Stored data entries
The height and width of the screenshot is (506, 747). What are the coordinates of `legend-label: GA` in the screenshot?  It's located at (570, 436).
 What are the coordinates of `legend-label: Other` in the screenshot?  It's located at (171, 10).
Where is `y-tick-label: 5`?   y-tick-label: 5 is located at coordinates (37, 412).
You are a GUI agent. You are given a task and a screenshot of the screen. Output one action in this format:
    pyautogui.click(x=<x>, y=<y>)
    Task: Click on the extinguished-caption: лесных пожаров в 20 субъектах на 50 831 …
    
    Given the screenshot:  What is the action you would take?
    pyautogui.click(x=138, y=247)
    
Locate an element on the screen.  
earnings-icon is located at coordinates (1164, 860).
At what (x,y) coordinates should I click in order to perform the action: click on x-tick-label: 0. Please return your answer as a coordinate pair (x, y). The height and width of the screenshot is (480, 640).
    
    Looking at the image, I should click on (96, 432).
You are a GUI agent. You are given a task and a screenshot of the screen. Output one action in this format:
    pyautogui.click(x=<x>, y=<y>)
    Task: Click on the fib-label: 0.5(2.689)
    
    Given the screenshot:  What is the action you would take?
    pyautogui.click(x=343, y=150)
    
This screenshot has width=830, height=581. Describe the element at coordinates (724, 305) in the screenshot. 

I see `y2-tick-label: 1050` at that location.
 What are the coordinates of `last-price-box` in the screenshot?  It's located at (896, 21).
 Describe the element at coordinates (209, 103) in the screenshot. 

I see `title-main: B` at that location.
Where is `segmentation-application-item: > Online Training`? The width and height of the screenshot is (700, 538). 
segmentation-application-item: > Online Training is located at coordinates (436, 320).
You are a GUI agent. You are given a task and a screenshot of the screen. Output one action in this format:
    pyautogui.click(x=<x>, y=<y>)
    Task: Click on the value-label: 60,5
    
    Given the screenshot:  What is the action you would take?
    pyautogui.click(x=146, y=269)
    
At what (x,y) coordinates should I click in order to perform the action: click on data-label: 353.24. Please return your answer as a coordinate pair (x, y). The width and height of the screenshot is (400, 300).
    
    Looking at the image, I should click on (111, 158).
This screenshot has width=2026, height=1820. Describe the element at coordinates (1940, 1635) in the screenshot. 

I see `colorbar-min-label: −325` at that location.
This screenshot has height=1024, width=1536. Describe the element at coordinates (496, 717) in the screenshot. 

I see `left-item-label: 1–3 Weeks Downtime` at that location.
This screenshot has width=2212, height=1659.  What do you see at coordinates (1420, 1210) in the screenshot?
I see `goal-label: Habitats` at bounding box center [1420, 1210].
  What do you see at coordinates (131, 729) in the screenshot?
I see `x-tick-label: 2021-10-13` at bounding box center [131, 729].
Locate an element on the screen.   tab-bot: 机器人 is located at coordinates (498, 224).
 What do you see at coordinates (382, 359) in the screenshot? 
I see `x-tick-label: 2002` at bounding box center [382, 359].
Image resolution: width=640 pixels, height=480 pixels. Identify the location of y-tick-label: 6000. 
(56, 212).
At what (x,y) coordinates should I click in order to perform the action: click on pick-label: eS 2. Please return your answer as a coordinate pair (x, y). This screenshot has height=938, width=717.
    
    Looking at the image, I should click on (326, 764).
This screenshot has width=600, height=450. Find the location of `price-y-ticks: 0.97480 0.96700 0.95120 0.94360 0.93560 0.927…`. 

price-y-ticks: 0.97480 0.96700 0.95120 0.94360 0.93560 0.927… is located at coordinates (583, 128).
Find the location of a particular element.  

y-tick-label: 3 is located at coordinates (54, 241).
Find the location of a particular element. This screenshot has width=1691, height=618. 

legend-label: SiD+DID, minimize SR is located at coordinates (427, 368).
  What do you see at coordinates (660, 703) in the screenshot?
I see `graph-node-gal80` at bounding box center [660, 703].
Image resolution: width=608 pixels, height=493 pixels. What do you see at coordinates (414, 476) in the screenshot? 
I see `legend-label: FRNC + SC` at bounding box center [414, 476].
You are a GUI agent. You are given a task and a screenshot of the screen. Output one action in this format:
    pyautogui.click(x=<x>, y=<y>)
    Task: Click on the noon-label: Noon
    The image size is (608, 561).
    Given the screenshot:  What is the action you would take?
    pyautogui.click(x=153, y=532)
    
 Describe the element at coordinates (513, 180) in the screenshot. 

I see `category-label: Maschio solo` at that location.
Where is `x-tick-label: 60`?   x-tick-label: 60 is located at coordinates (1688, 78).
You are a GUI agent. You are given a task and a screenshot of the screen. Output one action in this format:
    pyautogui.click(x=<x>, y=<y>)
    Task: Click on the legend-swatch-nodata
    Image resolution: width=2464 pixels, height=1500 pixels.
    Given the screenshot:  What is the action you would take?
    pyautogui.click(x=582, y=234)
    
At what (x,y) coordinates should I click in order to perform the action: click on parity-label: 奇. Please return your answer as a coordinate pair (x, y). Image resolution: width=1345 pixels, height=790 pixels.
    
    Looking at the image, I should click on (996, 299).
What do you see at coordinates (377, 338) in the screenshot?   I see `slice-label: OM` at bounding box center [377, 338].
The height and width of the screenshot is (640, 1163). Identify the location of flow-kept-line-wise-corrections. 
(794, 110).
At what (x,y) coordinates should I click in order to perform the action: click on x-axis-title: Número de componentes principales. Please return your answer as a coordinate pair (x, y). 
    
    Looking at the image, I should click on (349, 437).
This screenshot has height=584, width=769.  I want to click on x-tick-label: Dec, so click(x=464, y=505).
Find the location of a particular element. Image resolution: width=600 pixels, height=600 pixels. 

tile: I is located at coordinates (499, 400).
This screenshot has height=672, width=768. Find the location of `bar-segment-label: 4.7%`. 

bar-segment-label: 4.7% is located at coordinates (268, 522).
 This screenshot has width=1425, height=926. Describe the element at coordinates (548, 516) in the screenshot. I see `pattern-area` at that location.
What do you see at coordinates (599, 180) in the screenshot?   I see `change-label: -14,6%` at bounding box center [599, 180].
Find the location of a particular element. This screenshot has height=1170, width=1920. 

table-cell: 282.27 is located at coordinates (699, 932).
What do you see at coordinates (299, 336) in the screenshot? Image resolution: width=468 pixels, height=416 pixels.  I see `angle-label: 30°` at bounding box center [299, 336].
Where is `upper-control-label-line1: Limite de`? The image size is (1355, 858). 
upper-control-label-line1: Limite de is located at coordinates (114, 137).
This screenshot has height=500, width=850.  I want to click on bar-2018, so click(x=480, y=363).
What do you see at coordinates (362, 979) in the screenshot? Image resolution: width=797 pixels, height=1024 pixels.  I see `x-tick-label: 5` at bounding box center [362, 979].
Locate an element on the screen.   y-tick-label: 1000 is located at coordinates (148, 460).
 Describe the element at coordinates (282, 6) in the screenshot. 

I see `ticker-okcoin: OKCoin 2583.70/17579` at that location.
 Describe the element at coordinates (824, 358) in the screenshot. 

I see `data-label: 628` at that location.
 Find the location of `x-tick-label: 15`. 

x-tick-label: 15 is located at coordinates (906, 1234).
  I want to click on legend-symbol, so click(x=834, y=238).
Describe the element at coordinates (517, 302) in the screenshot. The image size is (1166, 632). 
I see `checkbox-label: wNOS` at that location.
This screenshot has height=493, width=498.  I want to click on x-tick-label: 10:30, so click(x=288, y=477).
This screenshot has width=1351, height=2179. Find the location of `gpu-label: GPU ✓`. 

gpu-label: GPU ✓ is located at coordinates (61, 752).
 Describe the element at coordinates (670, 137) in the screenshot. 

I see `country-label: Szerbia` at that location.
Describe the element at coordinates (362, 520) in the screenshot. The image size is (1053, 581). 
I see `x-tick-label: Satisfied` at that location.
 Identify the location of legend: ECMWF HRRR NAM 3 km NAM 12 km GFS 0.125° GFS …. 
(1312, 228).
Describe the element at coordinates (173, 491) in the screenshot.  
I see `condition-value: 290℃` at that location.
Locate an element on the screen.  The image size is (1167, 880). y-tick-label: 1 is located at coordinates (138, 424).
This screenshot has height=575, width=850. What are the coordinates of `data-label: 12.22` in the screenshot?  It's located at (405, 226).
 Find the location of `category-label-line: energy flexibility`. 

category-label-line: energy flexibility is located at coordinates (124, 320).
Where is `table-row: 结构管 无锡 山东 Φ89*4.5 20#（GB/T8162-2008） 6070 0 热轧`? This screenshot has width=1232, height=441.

▶ **Exercise aim**
Format the items from the first line through the line containing "pyautogui.click(x=138, y=247)" as a numbered list, with blank lines omitted.

▶ **Solution for this exercise**
1. The height and width of the screenshot is (506, 747). What are the coordinates of `legend-label: GA` in the screenshot?  It's located at (570, 436).
2.  What are the coordinates of `legend-label: Other` in the screenshot?  It's located at (171, 10).
3. Where is `y-tick-label: 5`?   y-tick-label: 5 is located at coordinates (37, 412).
4. You are a GUI agent. You are given a task and a screenshot of the screen. Output one action in this format:
5.     pyautogui.click(x=<x>, y=<y>)
6.     Task: Click on the extinguished-caption: лесных пожаров в 20 субъектах на 50 831 …
7.     Given the screenshot:  What is the action you would take?
8.     pyautogui.click(x=138, y=247)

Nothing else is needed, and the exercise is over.